The Cradle Place is a collection from Thomas Lux, a self-described "recovering surrealist" and winner of the Kingsley Tufts Award. These fifty-two poems bring to full life the "refreshing iconoclasms" Rita Dove so admired in Lux's earlier work. His voice is plainspoken but moody, humorous and edgy, and ever surprising. These are philosophical poems that ask questions about language and intention, about the sometimes untidy connections between the human and natural worlds. In the poem "Terminal Lake," Lux undermines notions of benign nature, finding dark currents beneath the surface: "it's a huge black coin, / it's as if the real lake is drained / and this lake is the drain: gaping, language- / less, suck- and sinkhole." In the ominous "Render, Render," the narrator asks us to consider a concentration of the essences of our lives: all that is physical, spiritual, remembered, and dreamed for, melded together to make the messy self we present to the world. Lux's voice is intelligent without being bookish, urgent and unrelentingly evocative. He has long been a strong advocate for the relevance of poetry in American culture.

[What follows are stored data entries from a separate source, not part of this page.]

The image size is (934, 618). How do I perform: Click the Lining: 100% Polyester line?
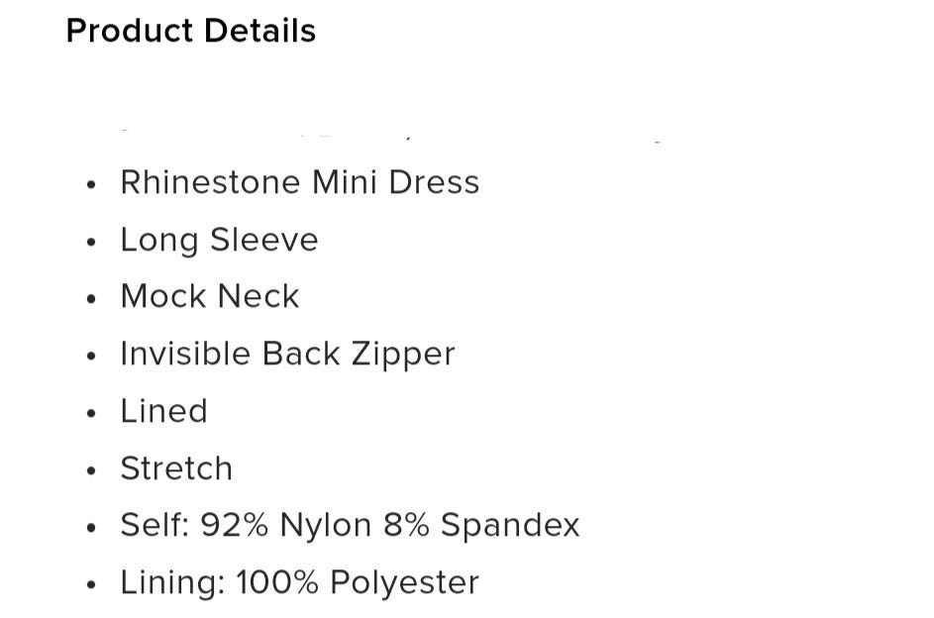[x=300, y=583]
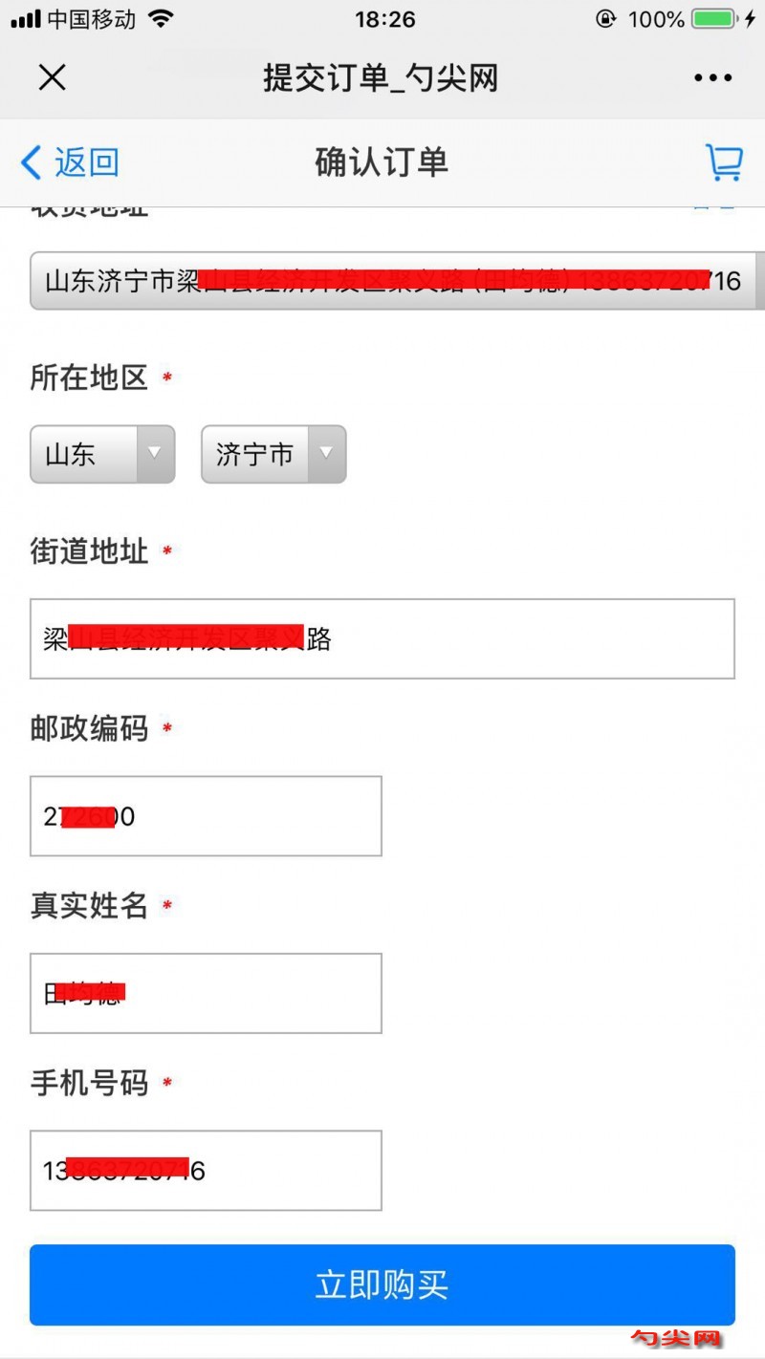Expand the 济宁市 city dropdown
The image size is (765, 1359).
point(273,455)
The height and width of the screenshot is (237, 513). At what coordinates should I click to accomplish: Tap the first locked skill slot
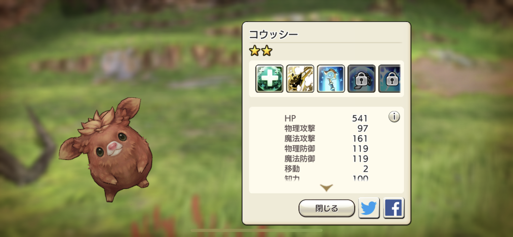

The Los Angeles Times praises Lux for his "compelling rhythms, his biting irony, and his steady devotion to a craft that often seems thankless." As Sven Birkerts noted, "Lux may be one of the poets on whom the future of the genre depends."


Lux the Poet

2010-08
Lux the Poet
Title Lux the Poet PDF eBook
Author Martin Millar
Publisher ReadHowYouWant.com
Pages 234
Release 2010-08
Genre Fiction
ISBN 145879220X

There is something about Lux. He's a thief and a liar; he is selfish and self-absorbed and hopelessly vain. But while he looks like Lana Turner and romances like a true Casanova, Lux is actually more like a bumbling, oblivious Mary Tyler Moore. Amid shouting mobs, police shields, and the hurled bricks of the 80s Brixton riots, Lux is searching for Pearl the love of his life. Her home has been burned down by a stray petrol bomb, and she's searching for sanctuary along with her friend Nicky. Nicky is traumatized after having killed her computer her best friend and is herself being followed by Happy Science PLC. It is their plan to breed a superior next generation by implanting the sperm of genius men inside beautiful women. She knows too much about the plan. Lux is helped in his quest by Kalia, a castaway of Heaven attempting to get back in Gods good graces by performing one million good deeds over countless lifetimes. There's also a thrash metal band, a riot-party, past lives, and KY. Lots of KY.


I Am Flying Into Myself

2017-02-14
I Am Flying Into Myself
Title I Am Flying Into Myself PDF eBook
Author Bill Knott
Publisher Macmillan
Pages 248
Release 2017-02-14
Genre Poetry
ISBN 0374260672

A selection of Bill Knott's life work--testimony of his enduring -thorny genius- (Robert Pinsky).